Forum: Rails-core (closed, excessive spam) [PATCH] Support for DB Clusters/Replication in ActiveRecord

Posted by Stephen (Guest)
on 2006-07-26 05:03
(Received via mailing list)
Hello,

Due to the Trac situation, I am forwarding this patch along to this list 
in
the hopes of elicting some feedback.  I will be sure to open a proper 
ticket
when possible.

I have done some extensive work on active record to allow for databases 
to
be defined in terms of "connection pools" rather than simply one 
database.
Most of the work was completed in connection_specification.rb and is 
done at
this level  to be compatible with any backend you choose.   Also this 
patch
maintains full compatibiltity with the current paradigm so no changes 
are
necessary to current applications/documentation.

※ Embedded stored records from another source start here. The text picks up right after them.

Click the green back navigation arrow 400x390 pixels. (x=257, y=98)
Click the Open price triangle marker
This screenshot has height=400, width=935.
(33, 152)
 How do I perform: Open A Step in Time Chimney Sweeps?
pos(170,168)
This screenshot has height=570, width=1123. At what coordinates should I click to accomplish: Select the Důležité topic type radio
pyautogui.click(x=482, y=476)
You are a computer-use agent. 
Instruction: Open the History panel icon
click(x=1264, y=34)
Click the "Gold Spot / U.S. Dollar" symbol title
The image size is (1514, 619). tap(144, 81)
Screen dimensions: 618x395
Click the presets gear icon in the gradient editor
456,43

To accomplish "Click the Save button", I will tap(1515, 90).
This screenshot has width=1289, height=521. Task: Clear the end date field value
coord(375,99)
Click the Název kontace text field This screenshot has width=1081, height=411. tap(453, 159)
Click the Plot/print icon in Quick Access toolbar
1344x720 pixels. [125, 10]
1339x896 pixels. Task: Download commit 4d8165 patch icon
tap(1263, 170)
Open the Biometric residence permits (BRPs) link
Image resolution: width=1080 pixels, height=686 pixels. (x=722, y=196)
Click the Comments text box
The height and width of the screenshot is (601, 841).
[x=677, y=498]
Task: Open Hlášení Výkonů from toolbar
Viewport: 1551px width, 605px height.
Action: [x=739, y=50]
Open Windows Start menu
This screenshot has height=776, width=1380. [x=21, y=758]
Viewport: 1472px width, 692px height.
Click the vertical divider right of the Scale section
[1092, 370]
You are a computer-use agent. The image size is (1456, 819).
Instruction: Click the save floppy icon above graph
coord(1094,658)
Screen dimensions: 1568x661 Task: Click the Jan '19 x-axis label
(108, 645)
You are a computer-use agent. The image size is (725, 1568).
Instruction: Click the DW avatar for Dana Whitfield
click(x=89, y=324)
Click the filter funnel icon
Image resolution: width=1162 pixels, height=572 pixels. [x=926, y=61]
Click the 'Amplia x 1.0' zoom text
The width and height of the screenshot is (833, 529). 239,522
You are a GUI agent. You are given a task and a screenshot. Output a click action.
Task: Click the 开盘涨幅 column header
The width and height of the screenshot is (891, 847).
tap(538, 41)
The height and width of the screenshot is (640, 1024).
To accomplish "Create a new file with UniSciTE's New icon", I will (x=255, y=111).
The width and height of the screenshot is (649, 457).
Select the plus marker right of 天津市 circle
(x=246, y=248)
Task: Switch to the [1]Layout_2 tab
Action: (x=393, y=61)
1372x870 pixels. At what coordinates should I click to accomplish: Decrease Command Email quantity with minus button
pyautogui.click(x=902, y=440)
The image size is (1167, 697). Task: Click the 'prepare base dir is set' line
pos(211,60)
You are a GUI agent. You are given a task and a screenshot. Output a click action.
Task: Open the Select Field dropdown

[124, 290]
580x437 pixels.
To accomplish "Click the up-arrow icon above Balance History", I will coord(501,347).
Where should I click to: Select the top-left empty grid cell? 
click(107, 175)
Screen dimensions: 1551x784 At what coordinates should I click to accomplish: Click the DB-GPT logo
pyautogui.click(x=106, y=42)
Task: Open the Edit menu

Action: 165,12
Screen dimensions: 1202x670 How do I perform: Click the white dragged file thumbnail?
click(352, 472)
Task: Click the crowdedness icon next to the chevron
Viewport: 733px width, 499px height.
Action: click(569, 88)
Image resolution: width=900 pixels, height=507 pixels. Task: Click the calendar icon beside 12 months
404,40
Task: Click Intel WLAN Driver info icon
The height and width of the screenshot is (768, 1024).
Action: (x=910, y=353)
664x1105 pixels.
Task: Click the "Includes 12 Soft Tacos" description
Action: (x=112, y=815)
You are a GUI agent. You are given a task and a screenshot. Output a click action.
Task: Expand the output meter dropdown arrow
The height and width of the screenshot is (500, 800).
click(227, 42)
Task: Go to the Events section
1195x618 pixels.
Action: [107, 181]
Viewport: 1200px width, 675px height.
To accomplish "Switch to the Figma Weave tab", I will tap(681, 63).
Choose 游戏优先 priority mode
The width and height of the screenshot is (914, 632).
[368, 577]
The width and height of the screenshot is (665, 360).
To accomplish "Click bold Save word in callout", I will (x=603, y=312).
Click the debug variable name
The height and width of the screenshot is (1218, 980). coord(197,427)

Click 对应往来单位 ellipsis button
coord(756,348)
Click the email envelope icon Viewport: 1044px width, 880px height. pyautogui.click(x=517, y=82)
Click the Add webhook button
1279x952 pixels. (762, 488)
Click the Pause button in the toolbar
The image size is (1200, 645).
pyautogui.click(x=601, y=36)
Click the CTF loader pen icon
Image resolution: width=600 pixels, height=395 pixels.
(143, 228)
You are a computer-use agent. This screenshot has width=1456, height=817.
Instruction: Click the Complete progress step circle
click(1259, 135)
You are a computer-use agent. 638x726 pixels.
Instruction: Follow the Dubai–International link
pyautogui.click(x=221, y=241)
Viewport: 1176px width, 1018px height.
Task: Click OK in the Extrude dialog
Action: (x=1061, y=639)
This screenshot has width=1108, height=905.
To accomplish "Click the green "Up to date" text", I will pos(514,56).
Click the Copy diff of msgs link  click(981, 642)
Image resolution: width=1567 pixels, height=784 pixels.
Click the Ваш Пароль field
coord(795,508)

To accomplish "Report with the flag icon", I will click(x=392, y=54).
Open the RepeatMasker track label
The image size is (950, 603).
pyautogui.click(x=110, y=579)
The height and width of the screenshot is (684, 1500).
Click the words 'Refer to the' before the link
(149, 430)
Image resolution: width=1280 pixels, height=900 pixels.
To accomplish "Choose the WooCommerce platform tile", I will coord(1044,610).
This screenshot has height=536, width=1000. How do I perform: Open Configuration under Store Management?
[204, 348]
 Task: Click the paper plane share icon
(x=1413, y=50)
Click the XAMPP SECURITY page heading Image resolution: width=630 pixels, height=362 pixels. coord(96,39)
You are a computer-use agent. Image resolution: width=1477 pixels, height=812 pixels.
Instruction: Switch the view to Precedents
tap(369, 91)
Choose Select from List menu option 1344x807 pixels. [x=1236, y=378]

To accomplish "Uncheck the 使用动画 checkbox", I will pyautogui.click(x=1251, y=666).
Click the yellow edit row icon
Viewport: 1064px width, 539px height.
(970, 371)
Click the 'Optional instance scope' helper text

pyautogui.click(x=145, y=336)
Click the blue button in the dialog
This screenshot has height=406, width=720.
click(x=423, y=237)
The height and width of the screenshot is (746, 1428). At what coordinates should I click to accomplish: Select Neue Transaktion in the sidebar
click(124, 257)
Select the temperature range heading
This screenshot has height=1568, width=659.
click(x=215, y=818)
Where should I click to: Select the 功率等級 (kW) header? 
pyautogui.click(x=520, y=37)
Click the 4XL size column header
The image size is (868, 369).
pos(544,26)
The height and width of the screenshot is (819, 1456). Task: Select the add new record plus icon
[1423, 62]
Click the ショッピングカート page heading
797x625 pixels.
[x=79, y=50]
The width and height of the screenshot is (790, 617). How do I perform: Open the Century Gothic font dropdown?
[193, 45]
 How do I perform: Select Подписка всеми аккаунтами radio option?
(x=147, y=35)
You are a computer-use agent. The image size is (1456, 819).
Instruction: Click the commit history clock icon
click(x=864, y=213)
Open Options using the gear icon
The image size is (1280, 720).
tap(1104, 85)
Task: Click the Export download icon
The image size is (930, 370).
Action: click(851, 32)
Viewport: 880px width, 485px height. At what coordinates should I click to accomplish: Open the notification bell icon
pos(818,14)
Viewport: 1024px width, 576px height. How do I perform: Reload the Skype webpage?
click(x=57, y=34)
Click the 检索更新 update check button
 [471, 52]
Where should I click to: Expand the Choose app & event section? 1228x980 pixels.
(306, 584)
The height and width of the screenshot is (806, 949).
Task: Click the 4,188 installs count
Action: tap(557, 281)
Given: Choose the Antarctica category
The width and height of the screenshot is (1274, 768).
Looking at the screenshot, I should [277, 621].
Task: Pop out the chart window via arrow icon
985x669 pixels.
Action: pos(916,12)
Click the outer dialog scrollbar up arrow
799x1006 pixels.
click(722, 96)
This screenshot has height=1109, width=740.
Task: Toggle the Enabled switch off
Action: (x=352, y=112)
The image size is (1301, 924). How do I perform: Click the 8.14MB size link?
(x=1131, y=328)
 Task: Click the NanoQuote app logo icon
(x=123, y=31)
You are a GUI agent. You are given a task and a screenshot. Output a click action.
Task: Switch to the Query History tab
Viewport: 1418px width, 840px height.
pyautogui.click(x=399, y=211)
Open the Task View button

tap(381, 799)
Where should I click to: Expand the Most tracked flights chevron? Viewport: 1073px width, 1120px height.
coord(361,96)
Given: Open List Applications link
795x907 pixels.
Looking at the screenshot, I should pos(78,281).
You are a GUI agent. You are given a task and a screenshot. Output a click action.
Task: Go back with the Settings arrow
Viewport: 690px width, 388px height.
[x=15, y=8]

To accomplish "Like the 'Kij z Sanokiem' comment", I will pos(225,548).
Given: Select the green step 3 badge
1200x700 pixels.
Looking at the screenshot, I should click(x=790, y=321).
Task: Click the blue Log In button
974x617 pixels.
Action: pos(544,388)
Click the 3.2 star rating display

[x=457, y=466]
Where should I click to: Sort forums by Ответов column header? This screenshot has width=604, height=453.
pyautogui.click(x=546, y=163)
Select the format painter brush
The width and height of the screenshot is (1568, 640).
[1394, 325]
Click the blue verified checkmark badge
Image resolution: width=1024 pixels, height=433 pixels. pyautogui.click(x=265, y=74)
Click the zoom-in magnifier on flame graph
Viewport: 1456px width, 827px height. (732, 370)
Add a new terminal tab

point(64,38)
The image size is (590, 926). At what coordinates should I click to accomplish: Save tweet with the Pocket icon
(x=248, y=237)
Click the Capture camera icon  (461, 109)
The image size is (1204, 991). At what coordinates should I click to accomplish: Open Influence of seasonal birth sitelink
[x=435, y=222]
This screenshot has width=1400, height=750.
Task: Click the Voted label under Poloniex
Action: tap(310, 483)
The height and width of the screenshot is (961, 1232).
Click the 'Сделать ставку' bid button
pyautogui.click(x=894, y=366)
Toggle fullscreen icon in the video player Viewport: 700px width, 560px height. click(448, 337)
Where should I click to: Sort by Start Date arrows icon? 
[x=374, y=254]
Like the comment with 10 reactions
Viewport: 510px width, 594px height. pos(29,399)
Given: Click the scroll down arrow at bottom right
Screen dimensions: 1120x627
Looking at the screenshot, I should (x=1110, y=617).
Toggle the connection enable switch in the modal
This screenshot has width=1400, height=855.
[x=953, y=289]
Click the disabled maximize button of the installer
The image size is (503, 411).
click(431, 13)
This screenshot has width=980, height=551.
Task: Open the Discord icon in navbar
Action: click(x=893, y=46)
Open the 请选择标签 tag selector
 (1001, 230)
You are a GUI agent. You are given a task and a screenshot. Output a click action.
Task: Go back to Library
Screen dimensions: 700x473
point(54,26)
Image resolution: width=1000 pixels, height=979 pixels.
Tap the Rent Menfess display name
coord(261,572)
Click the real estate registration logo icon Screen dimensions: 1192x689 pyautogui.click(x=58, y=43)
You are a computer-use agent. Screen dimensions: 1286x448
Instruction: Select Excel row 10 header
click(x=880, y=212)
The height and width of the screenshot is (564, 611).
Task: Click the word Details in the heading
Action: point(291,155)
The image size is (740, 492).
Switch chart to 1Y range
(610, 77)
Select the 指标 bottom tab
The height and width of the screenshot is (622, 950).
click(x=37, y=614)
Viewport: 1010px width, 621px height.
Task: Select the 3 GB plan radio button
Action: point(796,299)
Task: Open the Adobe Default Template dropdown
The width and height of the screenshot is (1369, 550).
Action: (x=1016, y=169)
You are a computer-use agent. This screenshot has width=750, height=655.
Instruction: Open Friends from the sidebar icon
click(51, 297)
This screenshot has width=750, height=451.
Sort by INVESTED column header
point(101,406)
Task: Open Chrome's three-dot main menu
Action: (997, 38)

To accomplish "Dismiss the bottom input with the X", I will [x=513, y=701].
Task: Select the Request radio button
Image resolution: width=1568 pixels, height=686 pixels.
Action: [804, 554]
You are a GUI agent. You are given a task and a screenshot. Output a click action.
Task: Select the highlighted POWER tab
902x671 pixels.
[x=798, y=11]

Defining a database pool is very easy and follows a common sense
convention.  I will assume you are running with RAILS_ENV=development 
for
this example.  You first define your connections as you always have in
database.yml .  Your are then able to able to define
  development_read_pool: db1, db2, db3
  development_write_pool: db3, db4, db5  (In general, the name is
RAILS_ENV_write_pool so you can test your clusters in development and
production with no config changes)

where each is a set of connection names that you have already defined.
ActiveRecord::Base.connection will then return connections from the
appropriate pool using round-robin when more than one connection is
available to it.  This is handy if you hvae a high traffic website for
example and you want to load balance over several slave servers for 
reading
while writing to the one master server consistently.  The syntax for
.connection is as follow

ExampleModel.connection            # default "compatibility behavior" 
always
returns a write connection.
ExampleModel.connection(:read)  #  Return a connection from the read 
pool
ExampleModel.connection (:write)  #  Return a connection from the write 
pool

I have also changed  a few of the functions in base.rb to utilize the
correction pool (for example, find_by_sql calls connection(:read))  This
again makes the patch seamless to end applications while allowing them 
to
use the new functionality.

A patch aganist the lastest CVS is attached.  Some rough notes on
implementation are also include below - there not 100% complete but give 
a
good idea of what was changed.

This currently passes an ActiveRecord rake with flying colors.

Implementation:

1.  Added two arrays to act as pools for connections related to this
connection.

   @@read_connection_pool = {}
   @@write_connection_pool = {}

   Each is later defined as an array such that

    @@read_connection_pool[name] represenets all of the read connections
available to the current
        class. This allows us to stay fully backward compatiable with 
the
old methodology where name
    is @active_connection_name


2.  Define 2 variables to track index of last used connection.  This is 
used
when doing round-robin

    @@last_read_connection = 0
    @@last_write_connection = 0

3.  Define a function for appending connections to pools
(append_spec_to_connection_pools spec).
    If the config has an attribute read_only == true then it is only 
entered
into the read_connection_pool
    and vice versa for the write_connection_pool.  @@defined_connections
also is defined at the same time.

    @@write_connection_pool[spec.object_id] always equals
@@defined_connections[spec.object_id]


5.  Define a function establish_connection_pools which looks for two
variables to be
    set in the configuration:

    RAILS_ENV_read_connection_pool
    RAILS_ENV_write_conenction_pool

    Normally in Rails, this would setup in the YAML file.  Each variable 
is
a comma delimited
    list of connections to use, one for read the other for write.


6.  Define a function clear_connection_pool which clears the connection
pools.

7.  Modify establish_connection
    a.  When passed nil, call establish_connection_pools(RAILS_ENV)
    b.  When passed a ConnectionSpecification, clear all connection 
pools as
well as the
        active_connection_name

8.  Move code from establish connection to ConnectionSpecification
constructor so an object can be made
    out of any spec thats passed to it.   (Avoiding breakage of DRY
principle)


9.  Remove settings @@defined_connections[name] in establish_connection.
This is now done by
    calling


10.  Define two functions, round robin read and round robin write which
     returns AbstractAdapters from the various pools.

11.  Modify retreive connection so that it takes an id of an object that
should be in @@defined_connections
     Remove it's dependency on connection= as this will break things.

12.  Modify connection= to call establish_connection on
ConnectionSpecification.

13.  Moidfy self.remove_connection to call clear_connection_pool

14.  Modify active_connection_name to check if a pool exists instead of
defined_connections

Patch attached is aganist whats in the subversion repo.

Best Regards,
Stephen Blackstone
This topic is locked and can not be replied to.